DOCUMENT EXTRACT:
Scaling Down Retail Space

-Monday, May 7, 2012

As Large Retailers Close, Brokers Split Spaces for Smaller Shops and Restaurants
By Laura Kuisito

Before online shopping became popular and when big-box retailing was all the rage, Manhattan retail owners would spend big bucks to buy out smaller tenants and assemble large spaces for companies like Borders, Circuit City and Barnes & Noble.

Now landlords are starting to do the unthinkable: split those spaces up for smaller tenants.

Manhattan retailers are facing the same intensified pressures from Internet retailers and a slow recovery that are causing big box stores to close and shrink throughout the country. Only here, landlords are better positioned than their suburban counterparts to deal with weakening demand by returning the space from whence it came.

Manhattan has lost at least 13 stores including Borders, Circuit City, Barnes & Noble and Filene's Basement in recent years.

When CompUSA vacated a large space at Fifth Avenue and 37th Street in summer 2008, George Constantin of Heritage Realty Services, at first hoped for a large tenant to replace it. He even had a deal with a T.J. Maxx for the space in the spring of 2010, but the discount department store pulled back.

TASKS:
#1 Name every retail company mentioned in the retail space article.
#2 Update the retail space article's passage starting with "As Large Retailers" and going on through "Barnes & Noble.", swapping "big bucks" for "large sums".
#3 Answer these questions from the retail space article:
(a) In what season and year did CompUSA leave its space at Fifth Avenue and 37th Street?
(b) At least how many stores has Manhattan lost in recent years?
(c) What company does George Constantin work for?
The data that comes next isn't needed for anything here.

(Item coordinate data)
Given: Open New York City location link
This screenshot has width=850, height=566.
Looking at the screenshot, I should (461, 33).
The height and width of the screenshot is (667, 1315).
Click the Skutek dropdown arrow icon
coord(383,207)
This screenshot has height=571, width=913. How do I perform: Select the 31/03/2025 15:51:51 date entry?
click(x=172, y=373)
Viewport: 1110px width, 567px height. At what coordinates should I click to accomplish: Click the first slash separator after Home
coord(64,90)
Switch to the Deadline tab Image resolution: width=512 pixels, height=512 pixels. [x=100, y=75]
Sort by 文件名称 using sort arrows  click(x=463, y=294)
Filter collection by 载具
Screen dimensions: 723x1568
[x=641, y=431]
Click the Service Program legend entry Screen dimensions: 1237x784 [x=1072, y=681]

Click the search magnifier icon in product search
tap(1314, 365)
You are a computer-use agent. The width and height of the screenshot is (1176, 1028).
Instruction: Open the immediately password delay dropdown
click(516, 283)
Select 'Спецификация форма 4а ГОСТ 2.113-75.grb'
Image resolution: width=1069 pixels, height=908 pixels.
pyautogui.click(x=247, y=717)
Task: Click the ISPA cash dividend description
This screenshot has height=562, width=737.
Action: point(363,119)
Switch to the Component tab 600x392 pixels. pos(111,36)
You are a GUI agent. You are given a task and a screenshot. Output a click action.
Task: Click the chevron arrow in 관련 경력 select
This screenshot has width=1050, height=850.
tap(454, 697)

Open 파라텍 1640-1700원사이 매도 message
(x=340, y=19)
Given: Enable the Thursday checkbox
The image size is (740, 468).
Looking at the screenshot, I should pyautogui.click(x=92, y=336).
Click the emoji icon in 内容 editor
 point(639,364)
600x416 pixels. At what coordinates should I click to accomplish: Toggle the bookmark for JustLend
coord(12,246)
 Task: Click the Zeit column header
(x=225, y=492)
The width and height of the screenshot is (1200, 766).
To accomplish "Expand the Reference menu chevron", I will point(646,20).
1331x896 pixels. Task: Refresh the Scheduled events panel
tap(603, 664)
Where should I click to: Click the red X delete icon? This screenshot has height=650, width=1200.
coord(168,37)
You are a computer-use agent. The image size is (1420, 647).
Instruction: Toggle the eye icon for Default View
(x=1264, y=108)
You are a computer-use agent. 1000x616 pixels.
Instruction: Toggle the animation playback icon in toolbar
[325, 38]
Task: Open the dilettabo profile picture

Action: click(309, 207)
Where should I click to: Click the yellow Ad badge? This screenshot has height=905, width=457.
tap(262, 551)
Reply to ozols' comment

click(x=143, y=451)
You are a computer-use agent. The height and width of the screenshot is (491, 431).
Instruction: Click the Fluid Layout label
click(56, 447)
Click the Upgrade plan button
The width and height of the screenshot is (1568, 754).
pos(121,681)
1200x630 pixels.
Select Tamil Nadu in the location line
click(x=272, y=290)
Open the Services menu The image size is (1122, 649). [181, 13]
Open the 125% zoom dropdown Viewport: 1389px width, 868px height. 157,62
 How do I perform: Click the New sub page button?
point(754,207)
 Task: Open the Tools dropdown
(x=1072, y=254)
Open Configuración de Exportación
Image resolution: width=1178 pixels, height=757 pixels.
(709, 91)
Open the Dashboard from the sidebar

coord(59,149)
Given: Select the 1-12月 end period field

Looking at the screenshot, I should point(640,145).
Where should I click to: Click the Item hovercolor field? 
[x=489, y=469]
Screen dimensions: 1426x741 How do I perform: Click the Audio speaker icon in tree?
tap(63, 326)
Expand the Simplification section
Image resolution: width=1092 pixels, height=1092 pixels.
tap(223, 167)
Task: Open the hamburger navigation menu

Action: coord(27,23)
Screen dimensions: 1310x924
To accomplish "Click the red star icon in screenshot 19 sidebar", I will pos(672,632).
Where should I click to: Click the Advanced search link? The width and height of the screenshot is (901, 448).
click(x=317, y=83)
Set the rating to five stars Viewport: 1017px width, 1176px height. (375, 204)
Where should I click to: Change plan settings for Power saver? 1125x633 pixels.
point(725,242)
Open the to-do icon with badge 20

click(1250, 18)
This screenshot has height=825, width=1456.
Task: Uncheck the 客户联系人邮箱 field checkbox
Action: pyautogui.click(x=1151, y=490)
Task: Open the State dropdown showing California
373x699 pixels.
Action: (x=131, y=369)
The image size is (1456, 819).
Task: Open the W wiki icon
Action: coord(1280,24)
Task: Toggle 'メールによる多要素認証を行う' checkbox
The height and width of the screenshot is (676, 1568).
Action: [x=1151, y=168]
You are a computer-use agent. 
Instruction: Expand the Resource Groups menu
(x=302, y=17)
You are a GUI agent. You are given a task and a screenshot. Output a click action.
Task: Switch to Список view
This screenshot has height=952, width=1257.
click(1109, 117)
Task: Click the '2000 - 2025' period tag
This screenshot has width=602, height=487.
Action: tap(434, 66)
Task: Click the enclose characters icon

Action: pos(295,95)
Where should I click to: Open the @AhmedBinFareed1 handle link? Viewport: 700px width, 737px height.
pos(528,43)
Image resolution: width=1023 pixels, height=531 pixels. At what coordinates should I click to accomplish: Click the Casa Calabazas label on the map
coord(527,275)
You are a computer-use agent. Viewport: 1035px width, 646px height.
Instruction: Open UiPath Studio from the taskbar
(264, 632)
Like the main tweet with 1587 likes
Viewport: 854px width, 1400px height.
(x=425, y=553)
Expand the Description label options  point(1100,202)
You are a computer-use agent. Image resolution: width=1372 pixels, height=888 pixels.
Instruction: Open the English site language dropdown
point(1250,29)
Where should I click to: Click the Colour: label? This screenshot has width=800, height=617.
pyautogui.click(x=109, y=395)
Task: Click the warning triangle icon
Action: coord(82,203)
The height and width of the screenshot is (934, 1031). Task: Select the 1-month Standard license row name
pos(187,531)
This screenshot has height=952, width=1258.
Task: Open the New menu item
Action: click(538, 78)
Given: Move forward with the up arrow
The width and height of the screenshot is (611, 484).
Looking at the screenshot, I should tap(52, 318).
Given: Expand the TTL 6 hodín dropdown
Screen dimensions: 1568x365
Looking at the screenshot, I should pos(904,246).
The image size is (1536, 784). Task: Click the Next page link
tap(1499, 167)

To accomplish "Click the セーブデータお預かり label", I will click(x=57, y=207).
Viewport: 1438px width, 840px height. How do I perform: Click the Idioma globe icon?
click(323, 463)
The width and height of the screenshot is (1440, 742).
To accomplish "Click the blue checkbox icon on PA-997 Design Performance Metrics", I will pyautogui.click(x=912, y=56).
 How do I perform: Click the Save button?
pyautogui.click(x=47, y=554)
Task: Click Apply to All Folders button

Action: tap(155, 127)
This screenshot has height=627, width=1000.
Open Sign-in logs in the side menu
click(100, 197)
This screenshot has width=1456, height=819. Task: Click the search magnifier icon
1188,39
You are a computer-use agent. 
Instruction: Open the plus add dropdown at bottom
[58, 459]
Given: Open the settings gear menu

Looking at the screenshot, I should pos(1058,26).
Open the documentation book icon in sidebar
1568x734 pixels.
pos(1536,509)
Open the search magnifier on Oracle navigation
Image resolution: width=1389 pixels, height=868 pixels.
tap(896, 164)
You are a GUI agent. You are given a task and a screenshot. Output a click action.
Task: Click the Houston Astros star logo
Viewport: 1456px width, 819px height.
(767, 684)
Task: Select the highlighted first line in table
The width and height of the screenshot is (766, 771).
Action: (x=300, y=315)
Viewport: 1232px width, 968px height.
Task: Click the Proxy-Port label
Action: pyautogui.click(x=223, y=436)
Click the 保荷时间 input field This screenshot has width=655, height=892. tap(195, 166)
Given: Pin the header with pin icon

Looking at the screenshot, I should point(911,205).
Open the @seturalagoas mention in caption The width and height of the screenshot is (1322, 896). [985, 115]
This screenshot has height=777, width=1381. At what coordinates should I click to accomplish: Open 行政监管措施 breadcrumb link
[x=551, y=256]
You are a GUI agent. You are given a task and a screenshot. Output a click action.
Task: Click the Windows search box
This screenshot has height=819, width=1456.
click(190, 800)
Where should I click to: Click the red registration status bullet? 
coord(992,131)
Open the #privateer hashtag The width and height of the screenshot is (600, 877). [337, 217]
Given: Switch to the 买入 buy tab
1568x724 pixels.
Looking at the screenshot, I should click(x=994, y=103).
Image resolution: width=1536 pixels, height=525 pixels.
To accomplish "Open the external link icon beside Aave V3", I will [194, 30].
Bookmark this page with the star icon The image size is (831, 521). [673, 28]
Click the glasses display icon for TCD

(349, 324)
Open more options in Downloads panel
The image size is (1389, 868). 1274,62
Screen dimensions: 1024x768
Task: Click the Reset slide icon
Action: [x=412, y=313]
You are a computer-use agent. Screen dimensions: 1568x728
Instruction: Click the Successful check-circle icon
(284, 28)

RESULTS IN ORDER:
#1 Borders, Circuit City, Barnes & Noble, Filene's Basement, CompUSA, T.J. Maxx

#2
As Large Retailers Close, Brokers Split Spaces for Smaller Shops and Restaurants
By Laura Kuisito

Before online shopping became popular and when big-box retailing was all the rage, Manhattan retail owners would spend large sums to buy out smaller tenants and assemble large spaces for companies like Borders, Circuit City and Barnes & Noble.

#3
(a) Summer 2008
(b) 13
(c) Heritage Realty Services